Page 1 of 1

VASP 6.4.0 with OpenACC+MPI+OpenMP+MKL

Posted: Fri May 05, 2023 4:55 pm
by seananderson
Hi all,

I am having difficulty compiling the OpenACC GPU port of VASP 6.4.0 with the Intel MKL and OpenMP parallelism. I have been following the official instructions.

I compiled succesfully with OpenACC+MPI and can use 4 MPI processes with 4 GPUs. The problem arises with the OpenMP threading that should be enabled in order to use more CPU resources on the local node.

The documentation mentions that 'libiomp5.so' should be linked, and references the relevant Makefile.include; however, this is not what happens when I try it. The '-mp' option links the internal NVOMP library and not the Intel OpenMP 'libiomp5.so'. The correct 'libmkl_intel_thread.so' library is linked in but no multi-threading happens, which is consistent behavior.

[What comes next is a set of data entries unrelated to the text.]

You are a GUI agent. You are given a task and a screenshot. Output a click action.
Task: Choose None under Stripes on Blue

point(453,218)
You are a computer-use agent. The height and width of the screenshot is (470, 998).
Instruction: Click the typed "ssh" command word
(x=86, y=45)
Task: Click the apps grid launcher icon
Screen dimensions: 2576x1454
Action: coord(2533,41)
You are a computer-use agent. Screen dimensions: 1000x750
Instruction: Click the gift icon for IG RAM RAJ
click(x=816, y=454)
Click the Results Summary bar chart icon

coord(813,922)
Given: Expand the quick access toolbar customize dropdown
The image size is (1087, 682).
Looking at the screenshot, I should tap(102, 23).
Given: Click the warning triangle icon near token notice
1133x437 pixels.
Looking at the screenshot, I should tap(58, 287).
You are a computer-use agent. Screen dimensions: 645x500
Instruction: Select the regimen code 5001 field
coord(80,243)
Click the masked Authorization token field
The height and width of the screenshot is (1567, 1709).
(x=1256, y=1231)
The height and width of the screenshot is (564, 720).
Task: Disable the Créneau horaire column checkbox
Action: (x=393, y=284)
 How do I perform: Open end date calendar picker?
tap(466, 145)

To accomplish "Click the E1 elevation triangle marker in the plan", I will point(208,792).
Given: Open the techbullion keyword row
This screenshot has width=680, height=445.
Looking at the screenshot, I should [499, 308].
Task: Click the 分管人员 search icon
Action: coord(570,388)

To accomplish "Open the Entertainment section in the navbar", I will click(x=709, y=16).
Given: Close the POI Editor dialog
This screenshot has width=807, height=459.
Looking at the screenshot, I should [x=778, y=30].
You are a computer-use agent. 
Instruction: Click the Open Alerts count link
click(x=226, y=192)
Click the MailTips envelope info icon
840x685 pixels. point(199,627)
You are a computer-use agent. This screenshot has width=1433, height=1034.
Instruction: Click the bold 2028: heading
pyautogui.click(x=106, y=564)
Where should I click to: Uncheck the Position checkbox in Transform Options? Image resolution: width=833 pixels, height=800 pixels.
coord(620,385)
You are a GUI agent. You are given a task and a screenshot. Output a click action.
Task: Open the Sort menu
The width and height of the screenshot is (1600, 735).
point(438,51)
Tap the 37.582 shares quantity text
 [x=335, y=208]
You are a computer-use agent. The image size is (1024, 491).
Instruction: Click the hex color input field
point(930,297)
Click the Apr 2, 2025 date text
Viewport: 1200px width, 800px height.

If I forcefully link 'libiomp5.so' explicitly, the binary segfaults immediately when executed. I have seen some reports that the NVOMP and Intel OpenMP libraries are incompatible, so this also seems to be consistent behavior.

I am sure that there is some easy way to get the the OpenMP threading working between the NVHPC toolchain and the Intel MKL, but I am stumped. Any advice on this is greatly appreciated! Below is my Makefile.include for reference, but it is nothing special.

Code: Select all

# Default precompiler options
CPP_OPTIONS = -DHOST=\"LinuxNV\" \
              -DMPI -DMPI_INPLACE -DMPI_BLOCK=8000 -Duse_collective \
              -DscaLAPACK \
              -DCACHE_SIZE=4000 \
              -Davoidalloc \
              -Dvasp6 \
              -Duse_bse_te \
              -Dtbdyn \
              -Dqd_emulate \
              -Dfock_dblbuf \
              -D_OPENMP \
              -D_OPENACC \
              -DUSENCCL -DUSENCCLP2P

CPP         = nvfortran -Mpreprocess -Mfree -Mextend -E $(CPP_OPTIONS) $*$(FUFFIX)  > $*$(SUFFIX)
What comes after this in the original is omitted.